PROBLEMS TO WORK ON:
(a) From the lxc.autodev mailing-list message, extract word for word the part that begins with the words containing "then /dev/.lxc can" and ends with "at plumbers)".
(b) List every case of container start-up that the lxc.autodev mailing-list message names as one that autodev should handle.

EXCERPTED PASSAGE:
_ _ _ _ _ _ _

[lxc-devel] Questions about lxc.autodev
Serge Hallyn
serge.hallyn at ubuntu.com
Fri Jan 9 17:04:27 UTC 2015
Quoting Stéphane Graber (stgraber at ubuntu.com):
> Hello,
>
> So I'm looking into how to rework lxc.autodev to apply properly to all
> the cases we care about:
> - Privileged containers started by root
> - Unprivileged containers started by privileged root
> - Unprivileged containers started by unprivileged root
> - Unprivileged containers started by unprivileged user
>
> My understanding is that autodev currently creates /dev/.lxc and then
> uses one directory per-container+lxc-path-hash under there, creates the
> devices nodes and uses that as the container's /dev.
>
> My question is why the /dev/.lxc directory to begin with, wouldn't
Ok, after looking back through the code a bit,
One advantage of the current method is that it doesn't need to use a
tmpfs per container. If the host uses devtmpfs (which most do)
then /dev/.lxc can just be a subdir, otherwise it needs to be the
single tmpfs mount. This ensures that systemd will see a separate
/dev and be happy.
Another advantage of the current method is that the host can see
the container's /dev more easily. Though I htink the existence
of lxc-device suggests that we're ok. I mainly don't want to do
anything that makes it harder for our eventual implementation of
forwarding hotplug events into containers (as per the presentation
at plumbers)

_ _ _ _ _ _ _

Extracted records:
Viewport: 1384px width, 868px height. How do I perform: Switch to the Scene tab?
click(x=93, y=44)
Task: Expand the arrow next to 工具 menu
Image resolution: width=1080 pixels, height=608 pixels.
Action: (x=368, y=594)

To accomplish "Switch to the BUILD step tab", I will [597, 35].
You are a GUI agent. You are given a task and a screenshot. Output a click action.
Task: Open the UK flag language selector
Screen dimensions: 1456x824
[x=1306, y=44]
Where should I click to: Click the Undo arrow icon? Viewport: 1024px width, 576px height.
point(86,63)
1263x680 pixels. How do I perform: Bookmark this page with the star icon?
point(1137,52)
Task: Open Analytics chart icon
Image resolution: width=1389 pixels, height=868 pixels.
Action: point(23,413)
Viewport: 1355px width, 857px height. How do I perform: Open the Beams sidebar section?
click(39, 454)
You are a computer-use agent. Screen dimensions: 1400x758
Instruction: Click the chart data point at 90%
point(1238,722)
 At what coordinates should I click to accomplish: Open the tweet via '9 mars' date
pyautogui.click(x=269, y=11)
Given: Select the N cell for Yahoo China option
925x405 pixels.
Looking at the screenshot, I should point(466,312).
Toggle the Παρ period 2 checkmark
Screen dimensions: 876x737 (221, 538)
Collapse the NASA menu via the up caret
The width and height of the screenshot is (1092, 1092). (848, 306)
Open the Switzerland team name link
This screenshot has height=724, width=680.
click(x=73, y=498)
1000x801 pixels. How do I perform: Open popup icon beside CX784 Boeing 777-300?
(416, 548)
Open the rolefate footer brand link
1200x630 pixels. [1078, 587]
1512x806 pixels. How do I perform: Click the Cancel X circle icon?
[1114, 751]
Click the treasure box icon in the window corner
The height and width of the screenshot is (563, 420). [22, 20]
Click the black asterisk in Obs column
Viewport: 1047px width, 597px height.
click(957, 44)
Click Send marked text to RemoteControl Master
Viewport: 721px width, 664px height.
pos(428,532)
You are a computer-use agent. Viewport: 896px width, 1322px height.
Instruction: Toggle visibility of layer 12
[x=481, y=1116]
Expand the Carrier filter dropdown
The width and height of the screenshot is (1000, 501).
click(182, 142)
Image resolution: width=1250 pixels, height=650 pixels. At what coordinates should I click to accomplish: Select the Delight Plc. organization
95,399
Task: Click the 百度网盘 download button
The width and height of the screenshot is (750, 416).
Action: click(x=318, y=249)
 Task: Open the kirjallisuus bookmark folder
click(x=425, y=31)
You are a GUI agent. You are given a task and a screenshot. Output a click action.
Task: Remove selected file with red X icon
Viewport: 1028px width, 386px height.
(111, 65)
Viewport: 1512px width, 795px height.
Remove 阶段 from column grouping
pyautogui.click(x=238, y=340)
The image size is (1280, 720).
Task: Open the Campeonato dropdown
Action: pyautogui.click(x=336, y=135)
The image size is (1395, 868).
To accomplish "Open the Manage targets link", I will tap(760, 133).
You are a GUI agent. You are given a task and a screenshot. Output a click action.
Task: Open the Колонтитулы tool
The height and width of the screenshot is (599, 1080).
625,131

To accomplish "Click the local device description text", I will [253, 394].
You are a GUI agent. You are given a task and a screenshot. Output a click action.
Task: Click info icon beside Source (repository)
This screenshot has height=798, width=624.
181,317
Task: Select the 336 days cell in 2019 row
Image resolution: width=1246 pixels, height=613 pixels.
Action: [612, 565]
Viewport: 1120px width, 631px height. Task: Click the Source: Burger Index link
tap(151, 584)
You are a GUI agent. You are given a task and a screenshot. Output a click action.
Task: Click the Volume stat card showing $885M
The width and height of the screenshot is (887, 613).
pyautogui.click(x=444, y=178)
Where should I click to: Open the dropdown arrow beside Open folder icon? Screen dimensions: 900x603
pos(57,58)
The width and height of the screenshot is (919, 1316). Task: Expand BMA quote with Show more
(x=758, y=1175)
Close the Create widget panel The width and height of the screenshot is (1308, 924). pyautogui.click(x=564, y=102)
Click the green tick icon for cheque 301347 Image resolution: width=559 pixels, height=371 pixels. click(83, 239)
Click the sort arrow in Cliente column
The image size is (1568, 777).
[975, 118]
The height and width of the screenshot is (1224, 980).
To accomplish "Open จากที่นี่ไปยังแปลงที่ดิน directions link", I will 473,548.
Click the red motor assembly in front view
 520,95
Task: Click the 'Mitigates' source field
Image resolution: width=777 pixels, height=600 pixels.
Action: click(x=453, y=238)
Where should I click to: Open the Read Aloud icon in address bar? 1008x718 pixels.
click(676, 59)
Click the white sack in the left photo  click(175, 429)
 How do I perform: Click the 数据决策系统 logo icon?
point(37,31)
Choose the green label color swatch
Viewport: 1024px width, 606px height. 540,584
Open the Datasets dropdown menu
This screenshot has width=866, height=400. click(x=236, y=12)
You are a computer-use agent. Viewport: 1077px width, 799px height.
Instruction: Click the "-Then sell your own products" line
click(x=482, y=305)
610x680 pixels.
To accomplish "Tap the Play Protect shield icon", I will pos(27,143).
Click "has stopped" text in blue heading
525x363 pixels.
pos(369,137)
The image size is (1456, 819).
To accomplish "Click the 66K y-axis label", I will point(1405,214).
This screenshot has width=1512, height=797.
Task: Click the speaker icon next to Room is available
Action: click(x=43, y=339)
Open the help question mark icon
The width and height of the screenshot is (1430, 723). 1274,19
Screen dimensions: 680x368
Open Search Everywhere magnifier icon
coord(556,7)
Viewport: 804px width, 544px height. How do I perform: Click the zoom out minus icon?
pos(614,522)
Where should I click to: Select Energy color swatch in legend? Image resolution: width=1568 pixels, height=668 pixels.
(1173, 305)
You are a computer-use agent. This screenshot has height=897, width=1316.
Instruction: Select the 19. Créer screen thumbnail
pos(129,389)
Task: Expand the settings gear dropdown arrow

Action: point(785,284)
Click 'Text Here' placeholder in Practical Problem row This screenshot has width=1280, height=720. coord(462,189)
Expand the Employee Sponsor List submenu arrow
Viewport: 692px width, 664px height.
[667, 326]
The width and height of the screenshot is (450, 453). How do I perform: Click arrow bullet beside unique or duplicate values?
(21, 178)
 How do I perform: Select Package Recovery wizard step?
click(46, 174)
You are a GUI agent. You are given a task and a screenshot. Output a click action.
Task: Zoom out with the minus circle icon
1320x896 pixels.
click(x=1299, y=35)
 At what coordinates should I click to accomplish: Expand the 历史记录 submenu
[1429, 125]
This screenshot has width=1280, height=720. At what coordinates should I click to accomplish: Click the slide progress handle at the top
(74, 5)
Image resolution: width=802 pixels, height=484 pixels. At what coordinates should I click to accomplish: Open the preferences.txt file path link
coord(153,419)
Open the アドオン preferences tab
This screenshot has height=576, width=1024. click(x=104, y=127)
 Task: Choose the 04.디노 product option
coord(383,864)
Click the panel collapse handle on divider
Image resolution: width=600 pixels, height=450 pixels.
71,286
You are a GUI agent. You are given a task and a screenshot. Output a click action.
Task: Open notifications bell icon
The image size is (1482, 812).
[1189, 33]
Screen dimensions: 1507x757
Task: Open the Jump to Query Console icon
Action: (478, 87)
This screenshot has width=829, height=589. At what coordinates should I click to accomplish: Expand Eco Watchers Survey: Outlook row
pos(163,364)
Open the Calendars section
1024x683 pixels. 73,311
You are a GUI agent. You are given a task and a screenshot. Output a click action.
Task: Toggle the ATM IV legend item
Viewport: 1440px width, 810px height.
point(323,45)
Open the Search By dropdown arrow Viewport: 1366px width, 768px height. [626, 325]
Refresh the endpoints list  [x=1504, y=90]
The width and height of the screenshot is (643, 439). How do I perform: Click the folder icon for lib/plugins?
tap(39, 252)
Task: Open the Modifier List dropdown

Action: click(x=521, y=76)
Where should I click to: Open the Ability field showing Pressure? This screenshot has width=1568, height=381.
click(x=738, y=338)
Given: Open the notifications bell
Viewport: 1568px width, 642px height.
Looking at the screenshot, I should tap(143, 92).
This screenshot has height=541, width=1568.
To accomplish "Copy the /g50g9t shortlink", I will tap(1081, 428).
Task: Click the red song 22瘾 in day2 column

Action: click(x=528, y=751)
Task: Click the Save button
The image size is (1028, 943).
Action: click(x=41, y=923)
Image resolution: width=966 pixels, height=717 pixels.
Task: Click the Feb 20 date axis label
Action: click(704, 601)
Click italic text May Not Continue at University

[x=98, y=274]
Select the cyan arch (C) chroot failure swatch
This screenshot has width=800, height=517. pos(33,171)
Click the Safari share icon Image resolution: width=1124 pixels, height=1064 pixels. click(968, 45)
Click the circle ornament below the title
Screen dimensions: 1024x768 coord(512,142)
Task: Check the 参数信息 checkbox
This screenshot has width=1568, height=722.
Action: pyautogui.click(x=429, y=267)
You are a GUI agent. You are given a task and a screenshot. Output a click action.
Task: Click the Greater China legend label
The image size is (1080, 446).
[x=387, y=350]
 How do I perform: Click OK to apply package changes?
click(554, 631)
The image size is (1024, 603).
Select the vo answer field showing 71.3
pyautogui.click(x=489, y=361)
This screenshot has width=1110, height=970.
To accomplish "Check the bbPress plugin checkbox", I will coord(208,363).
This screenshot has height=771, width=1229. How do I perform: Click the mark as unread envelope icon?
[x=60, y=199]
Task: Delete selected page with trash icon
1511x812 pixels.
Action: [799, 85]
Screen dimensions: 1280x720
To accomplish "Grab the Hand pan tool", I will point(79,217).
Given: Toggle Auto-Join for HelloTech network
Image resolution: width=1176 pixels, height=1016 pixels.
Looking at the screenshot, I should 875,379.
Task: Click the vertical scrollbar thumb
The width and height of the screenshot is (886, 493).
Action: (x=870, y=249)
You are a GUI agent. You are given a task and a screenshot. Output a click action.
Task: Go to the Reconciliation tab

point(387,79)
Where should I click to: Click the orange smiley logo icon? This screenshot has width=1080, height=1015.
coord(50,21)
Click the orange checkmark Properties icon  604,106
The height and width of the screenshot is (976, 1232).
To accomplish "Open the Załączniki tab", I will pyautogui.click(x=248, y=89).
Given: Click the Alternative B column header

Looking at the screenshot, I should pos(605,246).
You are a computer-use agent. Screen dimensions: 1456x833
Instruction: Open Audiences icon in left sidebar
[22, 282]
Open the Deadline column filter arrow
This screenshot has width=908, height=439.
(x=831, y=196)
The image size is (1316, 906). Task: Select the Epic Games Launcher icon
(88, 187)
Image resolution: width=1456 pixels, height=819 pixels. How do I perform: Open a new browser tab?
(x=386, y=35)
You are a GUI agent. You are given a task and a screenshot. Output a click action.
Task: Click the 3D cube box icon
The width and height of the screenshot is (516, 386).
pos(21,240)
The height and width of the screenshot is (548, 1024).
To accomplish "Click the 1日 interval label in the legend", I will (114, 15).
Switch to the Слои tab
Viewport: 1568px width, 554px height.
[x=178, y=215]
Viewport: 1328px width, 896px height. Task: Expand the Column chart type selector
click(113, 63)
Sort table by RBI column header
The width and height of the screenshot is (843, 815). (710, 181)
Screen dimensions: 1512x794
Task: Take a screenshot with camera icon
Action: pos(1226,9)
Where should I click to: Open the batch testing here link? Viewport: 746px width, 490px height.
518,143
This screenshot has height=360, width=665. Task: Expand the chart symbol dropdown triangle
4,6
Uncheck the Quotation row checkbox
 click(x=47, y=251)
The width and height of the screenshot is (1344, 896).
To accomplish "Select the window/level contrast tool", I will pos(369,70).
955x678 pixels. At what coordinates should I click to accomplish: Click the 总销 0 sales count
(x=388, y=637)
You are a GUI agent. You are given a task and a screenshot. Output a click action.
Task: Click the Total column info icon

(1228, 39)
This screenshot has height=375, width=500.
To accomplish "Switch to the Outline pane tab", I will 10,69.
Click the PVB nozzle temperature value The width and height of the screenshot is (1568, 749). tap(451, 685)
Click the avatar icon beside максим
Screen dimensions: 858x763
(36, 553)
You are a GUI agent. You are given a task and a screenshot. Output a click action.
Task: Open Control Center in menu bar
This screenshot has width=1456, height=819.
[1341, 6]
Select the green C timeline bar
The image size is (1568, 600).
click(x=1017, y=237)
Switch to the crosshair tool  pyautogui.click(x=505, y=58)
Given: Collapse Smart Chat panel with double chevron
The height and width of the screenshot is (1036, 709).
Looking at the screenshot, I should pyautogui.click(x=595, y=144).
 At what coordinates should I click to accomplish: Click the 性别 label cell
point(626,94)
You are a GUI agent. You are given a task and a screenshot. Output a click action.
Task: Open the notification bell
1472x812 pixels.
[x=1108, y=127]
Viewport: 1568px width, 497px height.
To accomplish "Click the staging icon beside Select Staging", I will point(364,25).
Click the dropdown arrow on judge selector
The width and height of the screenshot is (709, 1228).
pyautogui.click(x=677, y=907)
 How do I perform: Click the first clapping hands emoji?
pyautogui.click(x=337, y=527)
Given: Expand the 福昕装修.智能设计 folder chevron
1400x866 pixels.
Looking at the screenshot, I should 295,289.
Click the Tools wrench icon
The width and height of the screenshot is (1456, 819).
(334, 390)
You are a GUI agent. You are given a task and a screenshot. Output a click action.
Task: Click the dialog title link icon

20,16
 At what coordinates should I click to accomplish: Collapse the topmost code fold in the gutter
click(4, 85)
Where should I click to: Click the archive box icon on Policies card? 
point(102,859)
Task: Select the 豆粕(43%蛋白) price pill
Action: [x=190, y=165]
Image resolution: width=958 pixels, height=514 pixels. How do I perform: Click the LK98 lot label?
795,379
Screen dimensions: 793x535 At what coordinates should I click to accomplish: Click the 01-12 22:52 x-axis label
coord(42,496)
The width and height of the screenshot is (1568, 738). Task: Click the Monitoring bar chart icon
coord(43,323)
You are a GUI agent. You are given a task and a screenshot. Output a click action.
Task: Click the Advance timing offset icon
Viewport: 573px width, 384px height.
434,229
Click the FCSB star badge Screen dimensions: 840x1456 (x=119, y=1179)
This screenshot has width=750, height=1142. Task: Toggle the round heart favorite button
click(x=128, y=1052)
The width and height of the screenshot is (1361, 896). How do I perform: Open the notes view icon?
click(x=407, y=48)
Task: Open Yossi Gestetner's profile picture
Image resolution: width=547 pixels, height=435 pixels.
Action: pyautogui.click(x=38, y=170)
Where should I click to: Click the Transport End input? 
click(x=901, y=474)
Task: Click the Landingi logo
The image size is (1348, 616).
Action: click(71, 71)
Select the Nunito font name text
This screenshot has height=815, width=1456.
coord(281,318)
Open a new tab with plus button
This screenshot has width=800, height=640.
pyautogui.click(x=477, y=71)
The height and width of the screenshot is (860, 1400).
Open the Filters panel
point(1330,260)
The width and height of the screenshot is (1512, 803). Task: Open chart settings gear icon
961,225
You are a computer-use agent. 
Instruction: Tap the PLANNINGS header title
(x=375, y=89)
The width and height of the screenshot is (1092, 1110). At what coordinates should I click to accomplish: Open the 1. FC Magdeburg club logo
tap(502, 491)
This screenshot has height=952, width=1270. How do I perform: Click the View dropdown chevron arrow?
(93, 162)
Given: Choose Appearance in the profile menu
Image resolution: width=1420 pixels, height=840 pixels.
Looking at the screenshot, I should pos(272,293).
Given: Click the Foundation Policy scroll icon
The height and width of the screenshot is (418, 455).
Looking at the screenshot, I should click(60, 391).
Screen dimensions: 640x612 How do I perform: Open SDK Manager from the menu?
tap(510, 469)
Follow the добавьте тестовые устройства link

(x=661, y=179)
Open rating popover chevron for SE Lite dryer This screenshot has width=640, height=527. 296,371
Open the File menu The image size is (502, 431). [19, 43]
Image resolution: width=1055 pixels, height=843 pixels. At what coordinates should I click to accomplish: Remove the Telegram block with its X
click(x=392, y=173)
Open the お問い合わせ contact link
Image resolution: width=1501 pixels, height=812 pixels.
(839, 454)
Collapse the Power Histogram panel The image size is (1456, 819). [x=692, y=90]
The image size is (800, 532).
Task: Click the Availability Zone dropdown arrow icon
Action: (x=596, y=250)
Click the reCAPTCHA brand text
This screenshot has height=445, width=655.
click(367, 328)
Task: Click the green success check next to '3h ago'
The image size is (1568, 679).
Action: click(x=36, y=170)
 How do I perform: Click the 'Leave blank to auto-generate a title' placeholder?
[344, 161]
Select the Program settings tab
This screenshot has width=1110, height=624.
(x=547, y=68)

_ _ _ _ _ _ _

ANSWER SET:
(a)
then /dev/.lxc can just be a subdir, otherwise it needs to be the
single tmpfs mount. This ensures that systemd will see a separate
/dev and be happy.
Another advantage of the current method is that the host can see
the container's /dev more easily. Though I htink the existence
of lxc-device suggests that we're ok. I mainly don't want to do
anything that makes it harder for our eventual implementation of
forwarding hotplug events into containers (as per the presentation
at plumbers)

(b)
- Privileged containers started by root
- Unprivileged containers started by privileged root
- Unprivileged containers started by unprivileged root
- Unprivileged containers started by unprivileged user